### Work request
Every line of the data below that holds the string "computer" needs to be reported.

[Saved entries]
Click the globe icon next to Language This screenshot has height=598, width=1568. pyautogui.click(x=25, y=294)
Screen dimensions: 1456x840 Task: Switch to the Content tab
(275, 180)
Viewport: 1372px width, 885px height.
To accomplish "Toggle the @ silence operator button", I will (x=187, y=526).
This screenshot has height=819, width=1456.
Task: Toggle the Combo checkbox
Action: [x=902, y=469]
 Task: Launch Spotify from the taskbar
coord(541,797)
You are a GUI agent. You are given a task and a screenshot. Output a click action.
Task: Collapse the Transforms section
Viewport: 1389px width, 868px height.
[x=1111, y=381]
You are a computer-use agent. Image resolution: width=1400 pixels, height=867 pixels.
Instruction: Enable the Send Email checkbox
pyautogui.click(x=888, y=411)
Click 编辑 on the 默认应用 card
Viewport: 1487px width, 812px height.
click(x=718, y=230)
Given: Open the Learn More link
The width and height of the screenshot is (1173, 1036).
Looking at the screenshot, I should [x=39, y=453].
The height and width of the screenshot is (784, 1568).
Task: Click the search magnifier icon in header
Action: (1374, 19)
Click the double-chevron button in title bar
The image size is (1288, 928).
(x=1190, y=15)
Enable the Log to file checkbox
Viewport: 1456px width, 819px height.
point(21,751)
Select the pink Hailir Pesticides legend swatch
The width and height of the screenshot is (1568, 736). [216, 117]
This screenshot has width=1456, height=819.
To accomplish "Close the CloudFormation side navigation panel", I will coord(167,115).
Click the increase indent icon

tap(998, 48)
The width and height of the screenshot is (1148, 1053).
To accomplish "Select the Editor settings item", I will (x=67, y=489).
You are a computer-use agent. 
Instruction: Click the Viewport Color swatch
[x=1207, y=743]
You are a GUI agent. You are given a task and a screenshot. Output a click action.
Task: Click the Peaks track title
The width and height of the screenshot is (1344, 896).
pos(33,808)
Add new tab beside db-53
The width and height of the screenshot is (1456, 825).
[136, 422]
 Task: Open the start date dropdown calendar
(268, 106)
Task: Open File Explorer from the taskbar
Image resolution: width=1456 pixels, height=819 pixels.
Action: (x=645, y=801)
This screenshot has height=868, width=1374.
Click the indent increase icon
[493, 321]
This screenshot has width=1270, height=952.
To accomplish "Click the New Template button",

### Response below
You are a computer-use agent. Image resolution: width=1400 pixels, height=867 pixels.
You are a computer-use agent. 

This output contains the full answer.